Observando essa tradição teórica e diretamente impactados pela tensão criativa entre marxismo e teoria queer, autores como Kevin Floyd e Holly Lewis vão ser determinantes na compreensão do marxismo queer. Floyd, em The Reification of Desire (2009), mostra como o capitalismo molda as próprias formas de desejo, transformando relações afetivas e sexuais em mercadoria e disciplinando corpos para servir à lógica da produção.
Enquanto Lewis, em The Politics of Everybody (2016), insiste que não se trata de escolher entre classe ou identidade: a exploração econômica e a opressão sexual são processos interdependentes, que não podem ser analisados separadamente.
A opressão e o sistema
Deste modo, é possível compreender que o marxismo queer não é um mero arranjo teórico, mas um campo histórico de reflexão e ação. Ele resguarda a memória da descriminalização da homossexualidade no período leninista e evidencia como sexualidade e gênero estão no coração da dinâmica capitalista, como lembra Sherry Wolf em Sexualidade e Socialismo (2021).
A opressão não é periférica, ela é parte constitutiva do sistema. O capitalismo não atua apenas na fábrica ou no mercado, mas também no leito conjugal, na escola e até mesmo nos tão atuais aplicativos de relacionamento. Ele regula não só quem produz, mas quem ama, quem é reconhecido e quem é descartado. Mas se o capitalismo produz sujeitos reificados, ao mesmo tempo, ele também abre brechas para resistências que desnaturalizam identidades e desafiam normas.

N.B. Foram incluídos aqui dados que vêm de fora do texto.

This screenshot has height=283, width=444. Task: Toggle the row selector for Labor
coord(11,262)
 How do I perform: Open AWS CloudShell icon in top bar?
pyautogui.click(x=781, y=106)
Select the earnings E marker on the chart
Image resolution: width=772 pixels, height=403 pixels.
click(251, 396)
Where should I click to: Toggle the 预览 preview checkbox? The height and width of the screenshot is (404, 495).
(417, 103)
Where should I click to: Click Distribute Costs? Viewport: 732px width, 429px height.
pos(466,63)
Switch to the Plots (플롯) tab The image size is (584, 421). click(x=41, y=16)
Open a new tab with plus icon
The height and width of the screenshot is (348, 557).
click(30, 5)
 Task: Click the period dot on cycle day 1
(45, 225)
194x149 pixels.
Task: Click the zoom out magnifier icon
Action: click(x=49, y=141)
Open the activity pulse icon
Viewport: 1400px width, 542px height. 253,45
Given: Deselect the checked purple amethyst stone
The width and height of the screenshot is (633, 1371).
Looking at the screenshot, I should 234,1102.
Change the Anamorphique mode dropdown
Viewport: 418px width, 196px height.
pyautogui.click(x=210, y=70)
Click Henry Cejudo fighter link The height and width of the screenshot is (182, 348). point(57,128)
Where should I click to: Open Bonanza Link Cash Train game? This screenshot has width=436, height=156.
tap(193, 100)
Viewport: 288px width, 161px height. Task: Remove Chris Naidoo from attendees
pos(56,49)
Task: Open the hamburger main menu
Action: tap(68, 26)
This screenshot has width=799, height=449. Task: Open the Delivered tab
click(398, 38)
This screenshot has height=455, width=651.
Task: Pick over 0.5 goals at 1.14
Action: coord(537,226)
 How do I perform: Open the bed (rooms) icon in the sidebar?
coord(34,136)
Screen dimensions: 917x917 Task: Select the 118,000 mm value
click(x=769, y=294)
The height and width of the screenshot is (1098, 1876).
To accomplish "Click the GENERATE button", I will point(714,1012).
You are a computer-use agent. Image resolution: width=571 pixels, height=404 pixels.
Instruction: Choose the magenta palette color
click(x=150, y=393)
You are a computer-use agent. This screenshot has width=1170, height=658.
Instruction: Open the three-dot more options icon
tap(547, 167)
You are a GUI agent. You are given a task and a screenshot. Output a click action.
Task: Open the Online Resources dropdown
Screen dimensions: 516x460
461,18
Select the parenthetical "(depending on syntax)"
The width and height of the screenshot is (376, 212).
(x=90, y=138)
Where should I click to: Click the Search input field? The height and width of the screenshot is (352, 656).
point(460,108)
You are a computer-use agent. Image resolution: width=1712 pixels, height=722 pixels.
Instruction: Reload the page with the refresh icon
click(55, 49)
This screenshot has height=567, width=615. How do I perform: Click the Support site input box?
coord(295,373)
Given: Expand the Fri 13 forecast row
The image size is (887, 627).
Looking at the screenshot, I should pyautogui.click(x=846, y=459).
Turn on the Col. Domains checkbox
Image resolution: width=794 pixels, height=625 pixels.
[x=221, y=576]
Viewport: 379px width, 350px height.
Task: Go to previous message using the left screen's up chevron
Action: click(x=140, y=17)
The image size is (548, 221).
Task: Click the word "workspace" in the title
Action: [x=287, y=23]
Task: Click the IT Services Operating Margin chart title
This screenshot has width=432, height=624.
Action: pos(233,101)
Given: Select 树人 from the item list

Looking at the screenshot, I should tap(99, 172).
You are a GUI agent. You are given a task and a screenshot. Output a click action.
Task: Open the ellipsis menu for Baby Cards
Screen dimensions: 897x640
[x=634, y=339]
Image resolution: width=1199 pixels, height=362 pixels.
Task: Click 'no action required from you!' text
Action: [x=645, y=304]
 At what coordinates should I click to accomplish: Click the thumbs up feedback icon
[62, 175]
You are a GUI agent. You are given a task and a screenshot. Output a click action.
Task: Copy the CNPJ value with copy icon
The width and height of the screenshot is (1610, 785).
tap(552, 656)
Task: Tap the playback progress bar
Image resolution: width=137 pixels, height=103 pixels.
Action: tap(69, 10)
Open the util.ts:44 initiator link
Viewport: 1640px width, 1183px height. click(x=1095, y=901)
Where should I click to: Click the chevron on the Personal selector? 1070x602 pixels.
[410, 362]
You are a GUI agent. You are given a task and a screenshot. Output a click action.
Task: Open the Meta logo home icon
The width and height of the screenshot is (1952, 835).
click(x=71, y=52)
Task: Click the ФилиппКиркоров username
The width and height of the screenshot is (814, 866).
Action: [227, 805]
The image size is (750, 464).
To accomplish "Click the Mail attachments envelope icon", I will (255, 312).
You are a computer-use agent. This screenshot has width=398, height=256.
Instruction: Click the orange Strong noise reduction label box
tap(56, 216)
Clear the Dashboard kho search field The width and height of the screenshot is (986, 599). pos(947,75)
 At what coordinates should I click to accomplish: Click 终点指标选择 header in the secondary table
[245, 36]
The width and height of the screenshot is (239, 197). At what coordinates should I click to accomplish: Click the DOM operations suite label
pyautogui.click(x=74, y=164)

Mais do que uma fusão conceitual, o marxismo queer é um chamado político. Ele lembra que a emancipação não virá apenas do salário ou do voto, mas também da possibilidade de viver desejos sem vigilância, sem violência e sem mercantilização. Entre Marx e Butler, essa perspectiva insiste que transformar o mundo exige também reinventar a vida cotidiana. Por fim, é urgente afirmar que a luta LGBTI+ não é apêndice da luta de classes, mas é sobretudo, parte dela.
*Bruna Andrade Irineu é mestra em Sociologia (UFG) e doutora em Serviço Social pela UFRJ. É coautora do livro “Diversidade sexual e de gênero e marxismo” escrito em parceria com Guilherme Gomes Ferreira.